Word for word, restate the lines from the start of the data down to the line with "Given: Click the Undo arrow icon", both included.
=== Section Start ===
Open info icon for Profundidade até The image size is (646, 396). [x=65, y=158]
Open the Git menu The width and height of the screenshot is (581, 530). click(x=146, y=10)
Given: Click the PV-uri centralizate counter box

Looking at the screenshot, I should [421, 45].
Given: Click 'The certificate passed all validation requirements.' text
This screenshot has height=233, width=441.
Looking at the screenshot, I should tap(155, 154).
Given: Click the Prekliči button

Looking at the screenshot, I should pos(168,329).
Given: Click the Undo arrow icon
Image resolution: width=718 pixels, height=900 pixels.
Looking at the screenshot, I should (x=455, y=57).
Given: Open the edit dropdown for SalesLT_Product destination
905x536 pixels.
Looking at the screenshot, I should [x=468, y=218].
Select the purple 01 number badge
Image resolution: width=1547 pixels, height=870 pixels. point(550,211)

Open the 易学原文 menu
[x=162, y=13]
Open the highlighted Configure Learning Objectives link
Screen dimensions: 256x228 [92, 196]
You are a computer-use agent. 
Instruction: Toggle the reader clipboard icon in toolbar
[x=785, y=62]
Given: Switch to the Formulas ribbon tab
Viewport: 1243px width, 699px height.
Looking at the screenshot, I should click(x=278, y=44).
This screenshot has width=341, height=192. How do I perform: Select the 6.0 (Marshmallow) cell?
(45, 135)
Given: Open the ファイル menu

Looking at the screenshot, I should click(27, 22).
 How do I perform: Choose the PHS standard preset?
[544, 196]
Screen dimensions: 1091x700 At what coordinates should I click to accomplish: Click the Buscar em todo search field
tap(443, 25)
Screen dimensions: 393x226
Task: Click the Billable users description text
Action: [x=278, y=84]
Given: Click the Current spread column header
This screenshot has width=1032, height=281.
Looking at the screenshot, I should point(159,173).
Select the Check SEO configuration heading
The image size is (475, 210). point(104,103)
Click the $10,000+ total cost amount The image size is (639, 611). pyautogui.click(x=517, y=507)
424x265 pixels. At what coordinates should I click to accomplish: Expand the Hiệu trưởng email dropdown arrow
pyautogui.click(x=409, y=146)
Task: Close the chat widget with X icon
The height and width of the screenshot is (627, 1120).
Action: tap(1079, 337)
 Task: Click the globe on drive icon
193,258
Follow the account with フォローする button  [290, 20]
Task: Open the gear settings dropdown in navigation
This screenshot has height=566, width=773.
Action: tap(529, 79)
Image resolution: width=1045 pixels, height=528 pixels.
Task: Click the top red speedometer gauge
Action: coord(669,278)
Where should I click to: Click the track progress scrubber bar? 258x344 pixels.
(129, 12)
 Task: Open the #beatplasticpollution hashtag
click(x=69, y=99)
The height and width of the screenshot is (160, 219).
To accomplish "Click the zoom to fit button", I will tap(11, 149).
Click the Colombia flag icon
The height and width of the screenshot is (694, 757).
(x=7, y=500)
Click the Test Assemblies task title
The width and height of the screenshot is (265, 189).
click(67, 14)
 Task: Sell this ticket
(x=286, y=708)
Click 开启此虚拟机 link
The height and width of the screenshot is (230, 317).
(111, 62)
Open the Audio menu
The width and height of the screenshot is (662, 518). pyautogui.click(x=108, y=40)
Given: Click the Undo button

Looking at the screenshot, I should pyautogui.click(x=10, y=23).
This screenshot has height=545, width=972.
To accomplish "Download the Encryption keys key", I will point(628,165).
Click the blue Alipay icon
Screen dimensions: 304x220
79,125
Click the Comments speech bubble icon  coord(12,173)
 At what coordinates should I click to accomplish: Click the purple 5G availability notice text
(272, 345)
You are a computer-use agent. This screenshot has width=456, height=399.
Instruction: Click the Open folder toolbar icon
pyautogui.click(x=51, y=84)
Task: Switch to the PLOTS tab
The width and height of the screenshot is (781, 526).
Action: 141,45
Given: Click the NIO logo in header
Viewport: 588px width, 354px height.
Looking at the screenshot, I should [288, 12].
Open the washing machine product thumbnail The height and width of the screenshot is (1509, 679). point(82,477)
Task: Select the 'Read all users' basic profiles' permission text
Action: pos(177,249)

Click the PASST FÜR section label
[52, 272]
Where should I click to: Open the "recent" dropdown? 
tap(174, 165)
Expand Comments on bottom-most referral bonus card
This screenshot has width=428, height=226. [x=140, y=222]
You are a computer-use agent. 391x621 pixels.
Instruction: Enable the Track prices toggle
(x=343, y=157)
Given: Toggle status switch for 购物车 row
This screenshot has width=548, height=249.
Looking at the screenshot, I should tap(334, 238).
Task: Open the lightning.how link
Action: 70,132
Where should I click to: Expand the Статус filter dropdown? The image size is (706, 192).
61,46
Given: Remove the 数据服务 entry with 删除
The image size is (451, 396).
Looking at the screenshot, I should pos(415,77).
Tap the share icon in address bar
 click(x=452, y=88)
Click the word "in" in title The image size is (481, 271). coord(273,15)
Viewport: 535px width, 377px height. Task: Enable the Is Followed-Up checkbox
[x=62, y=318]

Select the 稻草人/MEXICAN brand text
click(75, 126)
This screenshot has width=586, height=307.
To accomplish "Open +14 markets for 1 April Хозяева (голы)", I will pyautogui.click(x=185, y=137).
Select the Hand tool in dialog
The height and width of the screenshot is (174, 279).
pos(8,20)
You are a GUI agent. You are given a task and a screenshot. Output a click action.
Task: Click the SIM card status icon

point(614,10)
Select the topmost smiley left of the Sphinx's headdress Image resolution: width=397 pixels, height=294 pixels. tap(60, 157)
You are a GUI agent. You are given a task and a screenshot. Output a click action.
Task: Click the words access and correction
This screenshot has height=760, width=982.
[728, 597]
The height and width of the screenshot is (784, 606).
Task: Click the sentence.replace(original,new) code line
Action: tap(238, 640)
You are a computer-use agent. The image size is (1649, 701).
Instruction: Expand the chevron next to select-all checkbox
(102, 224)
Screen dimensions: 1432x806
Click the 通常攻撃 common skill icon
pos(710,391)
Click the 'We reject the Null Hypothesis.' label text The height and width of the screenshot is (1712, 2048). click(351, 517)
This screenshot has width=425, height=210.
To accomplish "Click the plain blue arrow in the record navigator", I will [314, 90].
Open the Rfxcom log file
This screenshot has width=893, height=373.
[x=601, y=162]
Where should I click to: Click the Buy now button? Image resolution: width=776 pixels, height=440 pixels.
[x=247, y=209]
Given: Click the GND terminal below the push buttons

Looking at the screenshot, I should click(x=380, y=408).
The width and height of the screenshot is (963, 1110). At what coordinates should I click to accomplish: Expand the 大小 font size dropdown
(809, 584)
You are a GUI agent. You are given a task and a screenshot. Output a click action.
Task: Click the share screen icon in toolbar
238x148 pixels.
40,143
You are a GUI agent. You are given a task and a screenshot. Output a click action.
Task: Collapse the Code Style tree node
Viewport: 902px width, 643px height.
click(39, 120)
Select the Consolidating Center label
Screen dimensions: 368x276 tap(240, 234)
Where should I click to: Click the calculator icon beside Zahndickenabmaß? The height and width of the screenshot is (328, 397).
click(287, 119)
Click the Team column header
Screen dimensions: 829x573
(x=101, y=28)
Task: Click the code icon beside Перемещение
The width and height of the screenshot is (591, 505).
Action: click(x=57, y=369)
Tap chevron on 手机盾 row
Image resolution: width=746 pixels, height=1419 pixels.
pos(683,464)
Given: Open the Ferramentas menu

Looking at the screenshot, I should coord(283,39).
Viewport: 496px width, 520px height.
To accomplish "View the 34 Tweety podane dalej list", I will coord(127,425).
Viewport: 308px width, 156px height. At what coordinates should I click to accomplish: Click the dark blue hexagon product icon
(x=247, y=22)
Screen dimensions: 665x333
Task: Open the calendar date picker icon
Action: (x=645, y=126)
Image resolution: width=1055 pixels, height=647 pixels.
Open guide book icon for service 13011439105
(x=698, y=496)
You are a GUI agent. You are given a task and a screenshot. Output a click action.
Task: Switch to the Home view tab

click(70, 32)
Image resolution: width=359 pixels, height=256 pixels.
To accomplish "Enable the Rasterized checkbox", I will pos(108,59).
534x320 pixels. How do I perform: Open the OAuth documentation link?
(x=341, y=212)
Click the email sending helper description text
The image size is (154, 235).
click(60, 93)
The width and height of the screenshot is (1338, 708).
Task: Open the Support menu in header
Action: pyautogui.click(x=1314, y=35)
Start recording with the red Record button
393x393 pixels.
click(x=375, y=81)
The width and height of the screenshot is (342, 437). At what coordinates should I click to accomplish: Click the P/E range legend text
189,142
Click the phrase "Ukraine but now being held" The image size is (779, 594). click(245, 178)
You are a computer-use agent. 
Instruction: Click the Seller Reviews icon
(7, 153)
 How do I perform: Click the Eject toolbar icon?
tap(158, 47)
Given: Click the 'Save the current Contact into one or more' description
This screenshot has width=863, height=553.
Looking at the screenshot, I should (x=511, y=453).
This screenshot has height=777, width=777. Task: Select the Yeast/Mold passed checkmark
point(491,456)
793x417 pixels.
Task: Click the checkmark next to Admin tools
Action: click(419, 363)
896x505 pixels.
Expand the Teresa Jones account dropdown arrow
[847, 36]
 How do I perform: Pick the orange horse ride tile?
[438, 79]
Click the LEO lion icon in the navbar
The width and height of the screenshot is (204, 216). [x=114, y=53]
=== Section End ===
→ Solved problem:
Open info icon for Profundidade até The image size is (646, 396). [x=65, y=158]
Open the Git menu The width and height of the screenshot is (581, 530). click(x=146, y=10)
Given: Click the PV-uri centralizate counter box

Looking at the screenshot, I should [421, 45].
Given: Click 'The certificate passed all validation requirements.' text
This screenshot has height=233, width=441.
Looking at the screenshot, I should tap(155, 154).
Given: Click the Prekliči button

Looking at the screenshot, I should pos(168,329).
Given: Click the Undo arrow icon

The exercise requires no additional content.